Datper is a backdoor Trojan. These threats allow criminals to gain access to the victims' computers. Datper was reported in November 2018 in association with attacks linked to a criminal group that has been known as 'Tick' mainly. Tick has been active since 2016 and has gained notoriety for developing several threats and hacking tools. Datper is being used in attacks by this criminal group on targets located in South Korea and Japan. Various websites in these two countries have been found to be compromised by Datper already. The Datper attacks seemed to be based out of China.
Table of Contents
How Datper Works
Once Datper is installed on the victim's computer, Datper allows criminals to run commands on the infected device. Datper also allows the attacker to gain information about the affected computer. Using Datper, criminals can install other malware or collect data stored on the targeted device directly.

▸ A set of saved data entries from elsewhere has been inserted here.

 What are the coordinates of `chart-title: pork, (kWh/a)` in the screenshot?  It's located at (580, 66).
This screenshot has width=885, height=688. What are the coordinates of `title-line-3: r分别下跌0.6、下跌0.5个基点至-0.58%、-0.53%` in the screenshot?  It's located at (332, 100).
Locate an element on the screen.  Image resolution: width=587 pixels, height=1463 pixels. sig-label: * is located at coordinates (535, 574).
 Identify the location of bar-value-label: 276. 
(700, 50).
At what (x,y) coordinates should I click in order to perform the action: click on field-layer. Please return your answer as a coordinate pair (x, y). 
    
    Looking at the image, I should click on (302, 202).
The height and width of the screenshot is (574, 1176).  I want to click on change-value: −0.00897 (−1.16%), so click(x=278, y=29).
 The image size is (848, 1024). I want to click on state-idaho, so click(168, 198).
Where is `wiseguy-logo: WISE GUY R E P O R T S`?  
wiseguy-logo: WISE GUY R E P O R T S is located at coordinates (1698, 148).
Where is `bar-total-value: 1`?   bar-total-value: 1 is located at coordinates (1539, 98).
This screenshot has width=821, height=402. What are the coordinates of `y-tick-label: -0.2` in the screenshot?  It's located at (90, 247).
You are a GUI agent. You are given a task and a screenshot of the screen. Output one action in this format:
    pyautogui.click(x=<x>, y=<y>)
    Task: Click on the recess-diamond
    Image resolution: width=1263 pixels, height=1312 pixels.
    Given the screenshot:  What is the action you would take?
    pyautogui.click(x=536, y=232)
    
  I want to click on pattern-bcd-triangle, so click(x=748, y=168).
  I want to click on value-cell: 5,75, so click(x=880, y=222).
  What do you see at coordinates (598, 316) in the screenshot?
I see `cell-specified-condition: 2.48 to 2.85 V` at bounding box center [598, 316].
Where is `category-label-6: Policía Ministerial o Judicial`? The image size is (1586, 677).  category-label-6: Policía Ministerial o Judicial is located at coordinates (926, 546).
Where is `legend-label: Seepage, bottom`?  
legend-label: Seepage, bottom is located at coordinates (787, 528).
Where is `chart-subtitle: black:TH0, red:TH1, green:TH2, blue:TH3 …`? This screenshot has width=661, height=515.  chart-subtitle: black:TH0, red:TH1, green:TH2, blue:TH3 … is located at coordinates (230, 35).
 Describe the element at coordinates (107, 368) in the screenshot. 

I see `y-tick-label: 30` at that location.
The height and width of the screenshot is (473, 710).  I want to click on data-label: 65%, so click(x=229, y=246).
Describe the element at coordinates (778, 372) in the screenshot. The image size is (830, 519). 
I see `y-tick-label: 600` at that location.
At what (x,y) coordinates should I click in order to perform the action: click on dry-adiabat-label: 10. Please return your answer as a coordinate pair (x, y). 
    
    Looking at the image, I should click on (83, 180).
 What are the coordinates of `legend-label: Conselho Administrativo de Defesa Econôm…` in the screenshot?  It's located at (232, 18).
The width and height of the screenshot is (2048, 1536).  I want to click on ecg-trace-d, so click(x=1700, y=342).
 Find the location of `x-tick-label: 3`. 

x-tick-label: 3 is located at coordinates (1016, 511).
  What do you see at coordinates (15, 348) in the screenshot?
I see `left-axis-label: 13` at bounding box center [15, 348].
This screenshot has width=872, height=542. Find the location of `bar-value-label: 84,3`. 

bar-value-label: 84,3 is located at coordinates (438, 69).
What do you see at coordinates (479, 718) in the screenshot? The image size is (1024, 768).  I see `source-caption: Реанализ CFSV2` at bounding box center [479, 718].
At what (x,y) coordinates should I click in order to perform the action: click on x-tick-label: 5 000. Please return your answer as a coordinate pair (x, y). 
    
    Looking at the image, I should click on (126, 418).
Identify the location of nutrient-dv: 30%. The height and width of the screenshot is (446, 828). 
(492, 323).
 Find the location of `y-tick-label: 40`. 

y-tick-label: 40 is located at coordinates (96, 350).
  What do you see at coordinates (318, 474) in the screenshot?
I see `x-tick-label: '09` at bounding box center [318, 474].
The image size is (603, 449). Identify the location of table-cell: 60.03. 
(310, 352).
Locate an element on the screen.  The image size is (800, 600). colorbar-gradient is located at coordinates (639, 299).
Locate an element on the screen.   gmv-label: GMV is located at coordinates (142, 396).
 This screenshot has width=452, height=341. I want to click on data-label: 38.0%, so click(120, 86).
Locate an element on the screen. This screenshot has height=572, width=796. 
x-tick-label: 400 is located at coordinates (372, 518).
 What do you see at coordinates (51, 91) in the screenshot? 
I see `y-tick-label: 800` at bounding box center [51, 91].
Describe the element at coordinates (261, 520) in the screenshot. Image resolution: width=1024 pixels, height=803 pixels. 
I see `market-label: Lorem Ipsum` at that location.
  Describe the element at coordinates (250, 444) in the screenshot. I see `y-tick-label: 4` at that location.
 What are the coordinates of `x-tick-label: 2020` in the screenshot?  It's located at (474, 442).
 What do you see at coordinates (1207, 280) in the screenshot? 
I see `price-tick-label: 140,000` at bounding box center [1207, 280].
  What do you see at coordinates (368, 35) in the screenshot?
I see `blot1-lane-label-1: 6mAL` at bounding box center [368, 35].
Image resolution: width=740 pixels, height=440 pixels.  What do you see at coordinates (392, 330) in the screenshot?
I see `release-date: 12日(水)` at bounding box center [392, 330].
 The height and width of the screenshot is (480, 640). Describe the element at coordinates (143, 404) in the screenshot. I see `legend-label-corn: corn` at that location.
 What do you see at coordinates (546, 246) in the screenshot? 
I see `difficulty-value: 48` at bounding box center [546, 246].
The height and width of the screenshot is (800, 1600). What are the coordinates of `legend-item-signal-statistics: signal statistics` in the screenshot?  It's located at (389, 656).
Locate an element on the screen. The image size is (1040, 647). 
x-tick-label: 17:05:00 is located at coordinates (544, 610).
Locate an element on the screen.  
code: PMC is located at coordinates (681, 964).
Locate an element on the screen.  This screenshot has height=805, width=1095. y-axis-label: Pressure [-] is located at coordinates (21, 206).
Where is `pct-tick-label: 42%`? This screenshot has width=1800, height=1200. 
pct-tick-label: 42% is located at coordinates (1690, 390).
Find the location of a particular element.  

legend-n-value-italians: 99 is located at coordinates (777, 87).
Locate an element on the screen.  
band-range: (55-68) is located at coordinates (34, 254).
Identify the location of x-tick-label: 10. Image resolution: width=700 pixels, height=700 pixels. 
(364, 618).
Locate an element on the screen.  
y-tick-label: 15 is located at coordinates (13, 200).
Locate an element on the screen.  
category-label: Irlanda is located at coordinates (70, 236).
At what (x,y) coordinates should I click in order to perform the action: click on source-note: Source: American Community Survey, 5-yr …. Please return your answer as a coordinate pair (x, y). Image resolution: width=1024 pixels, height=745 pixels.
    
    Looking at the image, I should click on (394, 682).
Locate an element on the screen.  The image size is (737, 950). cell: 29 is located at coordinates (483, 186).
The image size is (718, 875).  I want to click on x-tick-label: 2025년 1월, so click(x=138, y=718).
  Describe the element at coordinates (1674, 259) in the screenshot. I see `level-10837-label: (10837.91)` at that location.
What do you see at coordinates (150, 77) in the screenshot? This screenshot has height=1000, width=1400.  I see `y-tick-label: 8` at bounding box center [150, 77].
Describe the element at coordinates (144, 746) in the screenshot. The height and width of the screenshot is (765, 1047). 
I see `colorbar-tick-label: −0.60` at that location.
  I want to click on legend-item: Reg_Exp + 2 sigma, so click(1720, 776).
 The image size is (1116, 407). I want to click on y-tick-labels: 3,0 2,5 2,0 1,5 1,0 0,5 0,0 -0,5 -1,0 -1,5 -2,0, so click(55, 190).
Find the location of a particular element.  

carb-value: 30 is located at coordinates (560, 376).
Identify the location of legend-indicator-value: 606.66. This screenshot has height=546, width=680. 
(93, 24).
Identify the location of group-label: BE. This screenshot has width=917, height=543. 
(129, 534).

Essentially, threats like Datper allow criminals to gain control of the targeted device, which can then be translated into other ways of making money or carrying out other attacks. It is possible that Datper attacks are part of a service being provided by these criminals to other criminal groups, where they will lease out malware services to allow third parties to carry out attacks. Threats like Datper should be prevented by including a strong security program and security measures, as well as backup copies of all data stored on a separate location.
Detailing the Work of Threats Like Datper and the Tick Group
Tick has been known by other names, including 'Redbaldknight' and 'Bronze Butler.' This group, based in China, has been carrying out attacks on South Korean and Japanese targets for several years, at least since 2016. Many of the attacks that Tick has carried out are espionage attacks, used to collect sensitive data and gain important intelligence about the victims. Datper is just one of the many backdoor Trojan families that the criminals associated with this attack have used to carry out attacks on their targets. Although Datper can be distributed in several ways, it is still unknown how the criminals are carrying out the attacks exactly. The most common methods for distributing threats like Datper are through corrupted email attachments and exploit kits located on compromised websites. Tick has compromised various servers located in South Korea and Japan and has used them as Command and Control servers. Examples of websites hijacked by Tick include a legitimate laundry service website located in South Korea, where vulnerabilities in the servers' security allowed the criminals to take it over to host their attacks.
Other Campaigns Associated with Tick and the Makers of Datper
The most high-profile attacks associated with this criminal group have targeted defense companies in South Korea, making it possible that Tick is a state-sponsored group, with considerable resources. In this previous attack, there was an attempt to gain access to classified information that would have made it possible to carry out attacks on targets in the defense industry and military. Tick has been responsible for other malware families emerging beside Datper. One of the most high-profile threats developed by Tick is known as SymonLoader, a threat designed to target outdated versions of Windows that is capable of spreading via USB drives.
Protecting Yourself from Tick and Datper
Tick and Dapter attack quarry high-end targets and are involved in industrial and commercial espionage. Because of this, typical computer users do not have much to fear. However, the tools they develop will invariably, be used by run-of-the-mill criminals eventually, making it important to ensure that you are protected.